Prevention Strategies:
The most effective strategy is vaccination
Ensuring high rates of maternal pertussis vaccination during pregnancy and infant immunization according to national schedules significantly reduces the risk of severe disease and mortality in infants
Prompt identification and treatment of infected individuals to reduce transmission
Prophylactic antibiotics for close contacts.
Key Points
Exam Focus:
Pertussis in infants is defined by paroxysmal cough, post-tussive emesis, and often *apneic spells*, not necessarily a "whoop"
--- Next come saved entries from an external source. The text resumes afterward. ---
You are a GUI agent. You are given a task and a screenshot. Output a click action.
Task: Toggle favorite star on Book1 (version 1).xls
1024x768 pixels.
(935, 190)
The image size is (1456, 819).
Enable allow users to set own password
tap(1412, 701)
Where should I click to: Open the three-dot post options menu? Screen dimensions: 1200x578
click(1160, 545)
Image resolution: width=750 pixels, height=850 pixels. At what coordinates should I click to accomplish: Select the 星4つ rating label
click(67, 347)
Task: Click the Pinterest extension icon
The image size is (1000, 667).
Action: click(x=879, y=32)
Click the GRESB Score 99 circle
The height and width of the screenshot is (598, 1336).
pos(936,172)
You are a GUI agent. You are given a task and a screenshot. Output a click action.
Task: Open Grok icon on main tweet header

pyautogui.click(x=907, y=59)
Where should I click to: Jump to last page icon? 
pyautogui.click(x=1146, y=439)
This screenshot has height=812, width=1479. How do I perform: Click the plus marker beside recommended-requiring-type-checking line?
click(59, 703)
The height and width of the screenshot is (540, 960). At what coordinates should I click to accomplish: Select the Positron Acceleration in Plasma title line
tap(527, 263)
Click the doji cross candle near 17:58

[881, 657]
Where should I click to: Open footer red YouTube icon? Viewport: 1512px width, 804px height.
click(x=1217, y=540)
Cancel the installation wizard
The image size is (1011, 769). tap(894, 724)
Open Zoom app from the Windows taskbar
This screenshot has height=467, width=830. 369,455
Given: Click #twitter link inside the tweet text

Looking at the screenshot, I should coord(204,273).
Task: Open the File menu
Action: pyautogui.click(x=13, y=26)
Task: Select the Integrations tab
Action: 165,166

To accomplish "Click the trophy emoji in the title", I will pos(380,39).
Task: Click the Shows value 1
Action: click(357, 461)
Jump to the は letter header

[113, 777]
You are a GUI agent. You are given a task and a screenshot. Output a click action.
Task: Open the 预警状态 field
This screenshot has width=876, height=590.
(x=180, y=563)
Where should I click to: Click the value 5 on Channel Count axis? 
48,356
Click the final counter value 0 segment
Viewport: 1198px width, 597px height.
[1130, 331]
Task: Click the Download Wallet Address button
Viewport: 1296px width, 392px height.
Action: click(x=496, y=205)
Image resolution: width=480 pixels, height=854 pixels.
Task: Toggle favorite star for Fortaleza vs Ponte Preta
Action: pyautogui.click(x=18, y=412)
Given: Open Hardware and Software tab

Macrolides (Azithromycin preferred) are first-line therapy
Apnea in infants is a medical emergency requiring intensive supportive care and monitoring.
Clinical Pearls:
Always consider pertussis in any infant presenting with severe cough and respiratory compromise, especially if unvaccinated or incompletely vaccinated
Apneic spells in neonates may be the sole manifestation
Even after antibiotics, cough can persist for weeks
Meticulous airway suctioning and monitoring are crucial for infants with apnea.
Common Mistakes:
Underestimating the severity of pertussis in infants, leading to delayed hospitalization
Misattributing apneic spells to other causes without considering pertussis
Inadequate supportive care for infants with apnea, focusing solely on antibiotics
Delaying post-exposure prophylaxis for close contacts, including pregnant women.